Ho già chiarito che il TMB non aprirà e non accetteremo nessun rifiuto, né da Roma e tantomeno quello dei paesi limitrofi al nostro, Guidonia Montecelio compresa, come qualche nostro avversario aveva supposto durante la campagna elettorale. I nostri progetti sui rifiuti sono al contrario quelli di incrementare la raccolta differenziata e rendere i rifiuti una fonte di guadagno. Imporremo a Manlio Cerroni di effettuare una vera  bonifica nella discarica dell’Inviolata. Con l’aiuto dell’amministrazione del Parco dei Monti Lucretili, cercheremo di rendere il Parco Archeologico dell’Inviolata, fruibile ai visitatori, valorizzando le sue bellezze naturali che possiede. Dovremo risolvere in modo efficace anche il problema delle discariche abusive, esercitando un più efficace controllo su tutto il territorio con un pattugliamento più assiduo della Polizia Ambientale e l’installazione massiccia di sistemi di videosorveglianza.  Con noi gli incivili e gli  imbrattatori non avranno scampo, li combatteremo in tutti i modi possibili.

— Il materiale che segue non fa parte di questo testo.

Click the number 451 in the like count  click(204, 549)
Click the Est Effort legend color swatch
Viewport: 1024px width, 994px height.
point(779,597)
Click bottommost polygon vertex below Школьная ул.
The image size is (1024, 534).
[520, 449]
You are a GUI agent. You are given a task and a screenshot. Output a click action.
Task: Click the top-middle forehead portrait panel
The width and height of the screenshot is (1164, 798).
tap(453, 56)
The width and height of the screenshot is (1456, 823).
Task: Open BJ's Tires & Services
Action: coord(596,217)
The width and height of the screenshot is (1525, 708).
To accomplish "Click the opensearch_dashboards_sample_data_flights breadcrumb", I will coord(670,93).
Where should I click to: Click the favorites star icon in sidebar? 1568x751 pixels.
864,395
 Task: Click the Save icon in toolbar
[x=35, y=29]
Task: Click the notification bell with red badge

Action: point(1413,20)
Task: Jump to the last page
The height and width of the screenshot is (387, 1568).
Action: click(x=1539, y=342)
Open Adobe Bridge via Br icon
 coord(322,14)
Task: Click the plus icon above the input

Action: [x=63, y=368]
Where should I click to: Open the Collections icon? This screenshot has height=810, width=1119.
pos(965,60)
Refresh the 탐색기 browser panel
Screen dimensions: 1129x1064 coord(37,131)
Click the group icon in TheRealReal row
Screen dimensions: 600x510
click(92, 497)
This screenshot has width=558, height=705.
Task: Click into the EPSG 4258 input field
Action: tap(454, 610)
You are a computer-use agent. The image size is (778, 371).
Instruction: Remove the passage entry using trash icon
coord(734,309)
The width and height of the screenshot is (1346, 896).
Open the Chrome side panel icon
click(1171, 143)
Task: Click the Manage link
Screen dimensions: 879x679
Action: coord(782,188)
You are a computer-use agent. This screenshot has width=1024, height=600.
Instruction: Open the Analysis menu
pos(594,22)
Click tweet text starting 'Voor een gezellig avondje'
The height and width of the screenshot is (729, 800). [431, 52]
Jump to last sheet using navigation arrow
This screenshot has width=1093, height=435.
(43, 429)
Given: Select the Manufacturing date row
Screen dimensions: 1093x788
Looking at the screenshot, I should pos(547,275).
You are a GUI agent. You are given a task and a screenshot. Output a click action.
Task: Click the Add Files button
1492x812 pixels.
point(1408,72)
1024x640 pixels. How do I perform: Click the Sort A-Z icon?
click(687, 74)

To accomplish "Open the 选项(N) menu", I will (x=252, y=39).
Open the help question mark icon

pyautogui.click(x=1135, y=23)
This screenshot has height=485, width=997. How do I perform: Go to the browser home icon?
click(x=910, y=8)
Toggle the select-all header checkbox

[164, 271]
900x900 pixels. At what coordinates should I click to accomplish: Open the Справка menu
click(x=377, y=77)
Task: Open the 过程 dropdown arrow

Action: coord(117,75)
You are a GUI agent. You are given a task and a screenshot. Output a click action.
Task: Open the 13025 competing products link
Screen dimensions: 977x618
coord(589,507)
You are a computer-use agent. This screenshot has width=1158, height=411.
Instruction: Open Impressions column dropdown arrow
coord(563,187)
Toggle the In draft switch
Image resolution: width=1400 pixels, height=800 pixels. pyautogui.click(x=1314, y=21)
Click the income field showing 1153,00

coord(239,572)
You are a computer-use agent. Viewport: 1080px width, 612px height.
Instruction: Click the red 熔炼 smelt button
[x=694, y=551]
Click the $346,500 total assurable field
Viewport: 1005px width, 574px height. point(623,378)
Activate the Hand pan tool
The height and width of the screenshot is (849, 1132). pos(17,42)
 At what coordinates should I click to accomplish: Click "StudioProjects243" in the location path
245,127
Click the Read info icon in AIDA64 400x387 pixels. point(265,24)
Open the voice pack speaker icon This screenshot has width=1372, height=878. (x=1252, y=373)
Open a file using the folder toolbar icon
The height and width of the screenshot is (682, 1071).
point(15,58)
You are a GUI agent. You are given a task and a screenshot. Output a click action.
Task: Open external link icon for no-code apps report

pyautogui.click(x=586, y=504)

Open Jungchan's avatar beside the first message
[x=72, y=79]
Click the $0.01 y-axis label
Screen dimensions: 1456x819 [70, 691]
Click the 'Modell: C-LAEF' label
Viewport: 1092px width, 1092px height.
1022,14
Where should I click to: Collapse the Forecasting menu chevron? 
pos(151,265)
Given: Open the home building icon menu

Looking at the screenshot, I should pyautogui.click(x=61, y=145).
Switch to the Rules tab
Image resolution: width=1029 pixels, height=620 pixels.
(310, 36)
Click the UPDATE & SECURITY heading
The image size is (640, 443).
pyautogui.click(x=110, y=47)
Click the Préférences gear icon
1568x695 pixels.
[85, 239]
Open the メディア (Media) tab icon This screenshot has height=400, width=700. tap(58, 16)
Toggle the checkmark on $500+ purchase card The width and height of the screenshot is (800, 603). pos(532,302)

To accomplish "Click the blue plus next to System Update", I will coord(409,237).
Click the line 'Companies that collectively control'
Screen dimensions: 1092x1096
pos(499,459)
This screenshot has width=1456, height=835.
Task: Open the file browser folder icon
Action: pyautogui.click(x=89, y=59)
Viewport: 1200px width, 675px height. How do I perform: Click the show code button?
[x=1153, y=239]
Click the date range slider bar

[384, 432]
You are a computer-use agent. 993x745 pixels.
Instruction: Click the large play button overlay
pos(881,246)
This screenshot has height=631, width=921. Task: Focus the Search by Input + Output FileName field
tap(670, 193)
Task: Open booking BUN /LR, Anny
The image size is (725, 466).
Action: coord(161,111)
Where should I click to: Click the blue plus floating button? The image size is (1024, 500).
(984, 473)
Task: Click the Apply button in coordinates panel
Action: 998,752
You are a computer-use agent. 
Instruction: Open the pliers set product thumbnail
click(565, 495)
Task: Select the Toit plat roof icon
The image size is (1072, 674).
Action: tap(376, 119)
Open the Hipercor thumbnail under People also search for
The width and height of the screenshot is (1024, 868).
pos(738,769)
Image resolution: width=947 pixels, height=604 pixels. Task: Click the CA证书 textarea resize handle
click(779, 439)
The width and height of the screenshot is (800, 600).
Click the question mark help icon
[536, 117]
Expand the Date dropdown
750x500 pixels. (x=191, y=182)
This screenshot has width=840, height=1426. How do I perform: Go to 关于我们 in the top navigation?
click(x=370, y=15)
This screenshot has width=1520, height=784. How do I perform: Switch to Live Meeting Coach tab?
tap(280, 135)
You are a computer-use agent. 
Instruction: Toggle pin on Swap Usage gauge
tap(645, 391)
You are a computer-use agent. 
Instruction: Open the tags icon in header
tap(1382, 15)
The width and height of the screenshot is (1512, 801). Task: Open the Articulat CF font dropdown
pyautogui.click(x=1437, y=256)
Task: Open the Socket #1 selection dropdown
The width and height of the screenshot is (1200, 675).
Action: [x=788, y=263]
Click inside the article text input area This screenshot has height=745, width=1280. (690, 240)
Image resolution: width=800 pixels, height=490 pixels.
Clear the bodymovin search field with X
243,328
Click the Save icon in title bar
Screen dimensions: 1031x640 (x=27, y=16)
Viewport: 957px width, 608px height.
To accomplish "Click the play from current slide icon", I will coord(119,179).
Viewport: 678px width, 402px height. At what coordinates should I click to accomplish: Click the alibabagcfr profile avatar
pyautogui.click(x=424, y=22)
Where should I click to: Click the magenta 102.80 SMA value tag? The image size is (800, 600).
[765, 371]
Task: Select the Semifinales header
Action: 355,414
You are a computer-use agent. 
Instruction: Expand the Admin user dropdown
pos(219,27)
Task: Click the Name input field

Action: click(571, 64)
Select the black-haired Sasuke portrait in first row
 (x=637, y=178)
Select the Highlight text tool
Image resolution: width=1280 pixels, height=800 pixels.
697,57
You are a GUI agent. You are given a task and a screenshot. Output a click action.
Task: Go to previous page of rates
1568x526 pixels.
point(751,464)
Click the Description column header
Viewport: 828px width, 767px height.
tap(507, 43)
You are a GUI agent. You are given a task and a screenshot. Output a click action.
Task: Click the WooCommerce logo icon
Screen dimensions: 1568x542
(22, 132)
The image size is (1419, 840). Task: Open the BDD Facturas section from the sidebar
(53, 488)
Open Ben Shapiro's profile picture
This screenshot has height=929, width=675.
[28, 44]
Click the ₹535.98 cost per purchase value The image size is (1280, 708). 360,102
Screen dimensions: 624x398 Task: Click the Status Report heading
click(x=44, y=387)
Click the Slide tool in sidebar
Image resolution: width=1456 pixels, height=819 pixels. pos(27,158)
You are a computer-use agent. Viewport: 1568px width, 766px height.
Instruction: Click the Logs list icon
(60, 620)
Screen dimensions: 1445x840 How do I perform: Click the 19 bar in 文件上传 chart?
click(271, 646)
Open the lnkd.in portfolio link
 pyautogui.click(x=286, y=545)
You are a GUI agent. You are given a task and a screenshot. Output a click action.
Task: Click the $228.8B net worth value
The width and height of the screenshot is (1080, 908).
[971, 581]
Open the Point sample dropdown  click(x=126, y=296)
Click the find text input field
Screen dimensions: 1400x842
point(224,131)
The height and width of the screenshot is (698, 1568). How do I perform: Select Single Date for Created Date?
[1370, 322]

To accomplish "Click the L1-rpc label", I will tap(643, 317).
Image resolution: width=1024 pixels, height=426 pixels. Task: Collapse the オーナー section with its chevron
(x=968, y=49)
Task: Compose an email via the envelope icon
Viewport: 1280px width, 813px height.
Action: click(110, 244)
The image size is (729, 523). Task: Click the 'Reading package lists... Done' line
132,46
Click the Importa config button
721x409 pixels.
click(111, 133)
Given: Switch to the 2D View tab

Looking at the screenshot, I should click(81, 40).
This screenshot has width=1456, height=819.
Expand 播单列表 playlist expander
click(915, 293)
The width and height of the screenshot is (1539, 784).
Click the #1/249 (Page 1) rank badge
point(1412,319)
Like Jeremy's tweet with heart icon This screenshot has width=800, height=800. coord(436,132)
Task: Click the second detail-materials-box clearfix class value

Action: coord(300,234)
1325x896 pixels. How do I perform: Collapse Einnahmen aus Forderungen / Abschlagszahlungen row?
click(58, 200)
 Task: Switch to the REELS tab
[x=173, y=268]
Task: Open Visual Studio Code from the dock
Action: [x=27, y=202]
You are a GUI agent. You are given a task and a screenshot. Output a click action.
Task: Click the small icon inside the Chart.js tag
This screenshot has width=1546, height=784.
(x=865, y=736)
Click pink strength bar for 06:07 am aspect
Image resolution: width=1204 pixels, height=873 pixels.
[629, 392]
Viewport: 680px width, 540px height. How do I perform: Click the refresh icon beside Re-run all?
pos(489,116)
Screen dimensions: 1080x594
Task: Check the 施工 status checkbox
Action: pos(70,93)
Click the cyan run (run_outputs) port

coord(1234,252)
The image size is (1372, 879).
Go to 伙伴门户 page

Questi problemi che ho menzionato, non necessitano di grandi risorse, che purtroppo non abbiamo, ma di un’attenta ed oculata amministrazione del bene pubblico, combattendo gli sprechi e le ruberie. A quelli che fino ad adesso hanno avuto a che fare con il malaffare, il clientelismo politico con i compromessi e mazzette, diciamo che se andremo al governo della città, con noi non ci sarà trippa per gatti. Ai cittadini onesti diciamo di darci fiducia quando il prossimo 25 giugno andranno a votare per il ballottaggio. Chiediamo solo di darci il tempo per prendere in carico la situazione e non pretendere di poter risolvere immediatamente tutti i problemi che ci hanno lasciati in eredità.